Lancées au début des années 1970, les sondes spatiales Pioneer 10 et 11 de la NASA ont longtemps intrigué les scientifiques par un comportement inattendu. Alors qu'elles s'éloignaient du Système solaire, les deux engins subissaient une décélération constante et inexpliquée, d'environ 8,74 × 10⁻¹⁰ m/s², soit un milliardième de la gravité terrestre. Cet écart par rapport aux trajectoires calculées a été baptisé « anomalie Pioneer » et a suscité d'intenses spéculations, allant d'erreurs de mesure à l'hypothèse d'une nouvelle physique fondamentalement différente des lois connues.

L'hypothèse thermique : une explication progressive

Dès les premières analyses, plusieurs pistes ont été envisagées. La plus sérieuse, proposée par une équipe de chercheurs, attribuait l'anomalie à une force de recul thermique. Les sondes Pioneer étaient équipées de générateurs thermoélectriques à radioisotopes (RTG) qui produisaient de la chaleur en se désintégrant. Une partie de cette chaleur, rayonnée de manière asymétrique, aurait généré une faible poussée dans la direction opposée à la Terre, ralentissant ainsi les sondes.

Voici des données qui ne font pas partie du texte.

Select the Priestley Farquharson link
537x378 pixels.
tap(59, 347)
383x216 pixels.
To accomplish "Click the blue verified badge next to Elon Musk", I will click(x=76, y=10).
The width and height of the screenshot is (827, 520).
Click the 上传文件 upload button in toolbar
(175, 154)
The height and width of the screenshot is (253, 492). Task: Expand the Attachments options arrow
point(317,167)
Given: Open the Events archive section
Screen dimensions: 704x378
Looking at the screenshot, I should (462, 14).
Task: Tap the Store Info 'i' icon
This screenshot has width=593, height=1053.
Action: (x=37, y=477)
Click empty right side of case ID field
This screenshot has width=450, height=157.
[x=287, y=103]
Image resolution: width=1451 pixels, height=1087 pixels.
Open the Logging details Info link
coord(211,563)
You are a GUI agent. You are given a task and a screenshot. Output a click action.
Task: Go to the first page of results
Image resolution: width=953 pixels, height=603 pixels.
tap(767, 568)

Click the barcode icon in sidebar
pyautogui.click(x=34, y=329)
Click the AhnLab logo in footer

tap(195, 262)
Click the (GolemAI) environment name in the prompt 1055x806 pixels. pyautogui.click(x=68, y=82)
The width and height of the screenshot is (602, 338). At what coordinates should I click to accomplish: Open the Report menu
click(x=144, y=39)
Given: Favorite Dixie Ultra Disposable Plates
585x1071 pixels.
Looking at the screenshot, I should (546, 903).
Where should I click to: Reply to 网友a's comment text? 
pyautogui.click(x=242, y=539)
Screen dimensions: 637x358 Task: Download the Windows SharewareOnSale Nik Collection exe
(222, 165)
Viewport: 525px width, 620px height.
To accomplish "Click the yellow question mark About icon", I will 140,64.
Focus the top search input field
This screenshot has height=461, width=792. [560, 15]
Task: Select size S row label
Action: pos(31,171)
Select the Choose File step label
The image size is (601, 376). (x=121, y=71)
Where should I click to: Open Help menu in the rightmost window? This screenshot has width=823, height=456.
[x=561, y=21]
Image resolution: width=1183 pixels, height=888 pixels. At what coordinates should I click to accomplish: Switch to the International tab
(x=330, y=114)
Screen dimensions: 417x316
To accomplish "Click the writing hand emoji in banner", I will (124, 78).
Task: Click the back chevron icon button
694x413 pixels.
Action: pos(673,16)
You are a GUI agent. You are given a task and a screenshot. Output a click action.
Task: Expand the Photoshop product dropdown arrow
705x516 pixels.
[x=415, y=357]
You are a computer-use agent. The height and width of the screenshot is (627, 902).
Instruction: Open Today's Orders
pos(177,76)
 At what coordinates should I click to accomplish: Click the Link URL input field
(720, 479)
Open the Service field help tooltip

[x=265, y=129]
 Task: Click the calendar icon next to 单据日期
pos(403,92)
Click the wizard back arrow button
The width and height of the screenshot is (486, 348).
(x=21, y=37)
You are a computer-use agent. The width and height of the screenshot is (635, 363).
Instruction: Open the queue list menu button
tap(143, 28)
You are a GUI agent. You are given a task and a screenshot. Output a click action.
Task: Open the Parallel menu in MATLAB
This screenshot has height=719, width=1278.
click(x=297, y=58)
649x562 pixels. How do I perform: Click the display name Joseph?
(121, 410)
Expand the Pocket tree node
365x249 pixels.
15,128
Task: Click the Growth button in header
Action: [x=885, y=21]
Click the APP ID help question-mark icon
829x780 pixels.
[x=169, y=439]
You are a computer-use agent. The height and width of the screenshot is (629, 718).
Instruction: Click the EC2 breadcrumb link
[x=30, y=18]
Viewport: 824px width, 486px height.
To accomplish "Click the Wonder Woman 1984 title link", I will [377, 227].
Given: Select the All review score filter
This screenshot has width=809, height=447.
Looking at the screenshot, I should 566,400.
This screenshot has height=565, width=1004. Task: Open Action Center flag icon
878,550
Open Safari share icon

Les modèles les plus récents, basés sur une analyse détaillée des données de télémétrie et de la conception thermique des sondes, ont permis de quantifier précisément cet effet. Les calculs montrent que la force de recul thermique correspond à la quasi-totalité de l'accélération anormale observée. Les chercheurs estiment désormais que l'anomalie est entièrement expliquée par ce phénomène, sans qu'il soit nécessaire d'invoquer une quelconque modification des lois de la gravitation ou de l'inertie.

Les autres hypothèses abandonnées

Avant que la solution thermique ne s'impose, de nombreuses théories avaient été avancées. Certaines évoquaient une influence gravitationnelle inconnue, d'autres une résistance due à la poussière interstellaire, ou encore des fuites de gaz résiduelles des systèmes de propulsion. Aucune de ces explications n'a résisté à un examen approfondi.

L'hypothèse d'une « nouvelle physique » – telle qu'une modification de la loi de la gravité à grande distance ou une variation de l'inertie – a particulièrement alimenté les discussions. Des concepts comme l'accélération d'horloge, le temps paramétrique ou l'expansion de l'univers affectant les éphémérides célestes ont été explorés, mais sans confirmation observationnelle.

Des implications pour les missions futures

La résolution de l'anomalie Pioneer a des conséquences pratiques pour les futures missions spatiales. La compréhension fine des forces de recul thermique permettra d'affiner les modèles de navigation des sondes interplanétaires, en particulier celles utilisant des générateurs radioisotopiques. Des anomalies similaires pourraient avoir affecté d'autres missions, comme les sondes Voyager ou Galileo, et leur réanalyse à la lumière de ces travaux pourrait apporter de nouvelles précisions.

Les scientifiques soulignent que si l'explication thermique est aujourd'hui largement acceptée, elle ne clôt pas complètement le dossier. Des vérifications indépendantes sur d'autres engins spatiaux sont en cours pour confirmer que le phénomène est bien universel. Mais l'hypothèse d'une faille dans les lois fondamentales de la physique semble désormais écartée.